ICE arrests a retired Salvadoran military officer accused of involvement in El Mozote massacre

More than 1,000 adults and children were killed there in 1981 by the military searching for an alleged training camp.

Article by Carmen Sesin, first published by NBC News

The U.S. has arrested a Salvadoran retired military officer for his alleged involvement in the El Mozote massacre, one of the most widely known killings in recent Latin American history.

Roberto Antonio Garay Saravia, a retired officer from the Salvadoran Armed Forces, was arrested in New Jersey on Tuesday by Immigration and Customs Enforcement and Removal Operations officers with the assistance of Homeland Security Investigations agents. 

He was arrested on charges of assisting or otherwise participating in extrajudicial killings and willfully misrepresenting this material fact in his immigration application, the Department of Homeland Security said in a news release. 

“Individuals who have committed atrocities overseas will not find safe haven in the United States,” DHS Deputy Secretary John K. Tien stated in the press release.

The investigation was initiated and developed by Homeland Security Investigations' Human Rights Violators and War Crimes Center.

In late 1981, U.S.-trained Salvadoran army units attacked civilians in the town of El Mozote.

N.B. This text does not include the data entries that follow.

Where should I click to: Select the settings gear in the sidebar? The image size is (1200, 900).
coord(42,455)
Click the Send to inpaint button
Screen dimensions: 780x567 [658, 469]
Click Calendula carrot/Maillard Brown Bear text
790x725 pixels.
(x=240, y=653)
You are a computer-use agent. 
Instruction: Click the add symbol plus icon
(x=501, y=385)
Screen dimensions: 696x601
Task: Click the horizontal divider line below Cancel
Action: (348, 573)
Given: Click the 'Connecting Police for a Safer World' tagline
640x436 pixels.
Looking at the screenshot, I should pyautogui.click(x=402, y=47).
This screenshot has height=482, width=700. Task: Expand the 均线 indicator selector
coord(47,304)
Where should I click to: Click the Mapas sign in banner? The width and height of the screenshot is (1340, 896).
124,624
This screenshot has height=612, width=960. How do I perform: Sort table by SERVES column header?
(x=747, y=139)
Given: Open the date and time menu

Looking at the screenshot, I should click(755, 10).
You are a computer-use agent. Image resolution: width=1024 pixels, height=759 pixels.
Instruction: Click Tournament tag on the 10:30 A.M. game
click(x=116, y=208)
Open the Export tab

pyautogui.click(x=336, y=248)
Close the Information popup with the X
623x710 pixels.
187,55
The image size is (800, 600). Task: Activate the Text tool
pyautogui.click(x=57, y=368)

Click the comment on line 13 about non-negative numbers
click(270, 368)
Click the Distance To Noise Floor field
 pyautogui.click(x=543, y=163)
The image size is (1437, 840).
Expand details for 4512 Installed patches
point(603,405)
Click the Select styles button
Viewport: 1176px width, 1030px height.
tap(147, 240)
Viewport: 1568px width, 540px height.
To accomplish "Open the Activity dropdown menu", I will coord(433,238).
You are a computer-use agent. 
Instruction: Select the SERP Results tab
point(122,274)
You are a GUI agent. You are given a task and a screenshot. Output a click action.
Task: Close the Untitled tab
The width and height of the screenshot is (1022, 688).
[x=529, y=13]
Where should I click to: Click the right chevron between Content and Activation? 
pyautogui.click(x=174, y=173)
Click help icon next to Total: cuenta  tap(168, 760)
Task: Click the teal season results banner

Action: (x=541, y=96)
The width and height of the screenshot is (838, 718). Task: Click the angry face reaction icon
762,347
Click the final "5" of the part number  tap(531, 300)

At least 1,000 people, half of them children, were killed.

The Salvadoran army was fighting leftist guerrillas of the Farabundo Martí National Liberation Front.

When President Ronald Reagan took office earlier that year, he increased military aid and sent Special Forces instructors to the Central American country. 

According to the press release, Garay Saravia was a section commander in a specialized counterinsurgency unit known as the Atlácatl Battalion from 1981 to 1985. It goes on to say the unit was directly implicated in numerous atrocities, including the El Mozote massacre.

Garay Saravia was also deployed in three other operations that resulted in the massacres of hundreds of noncombatant civilians.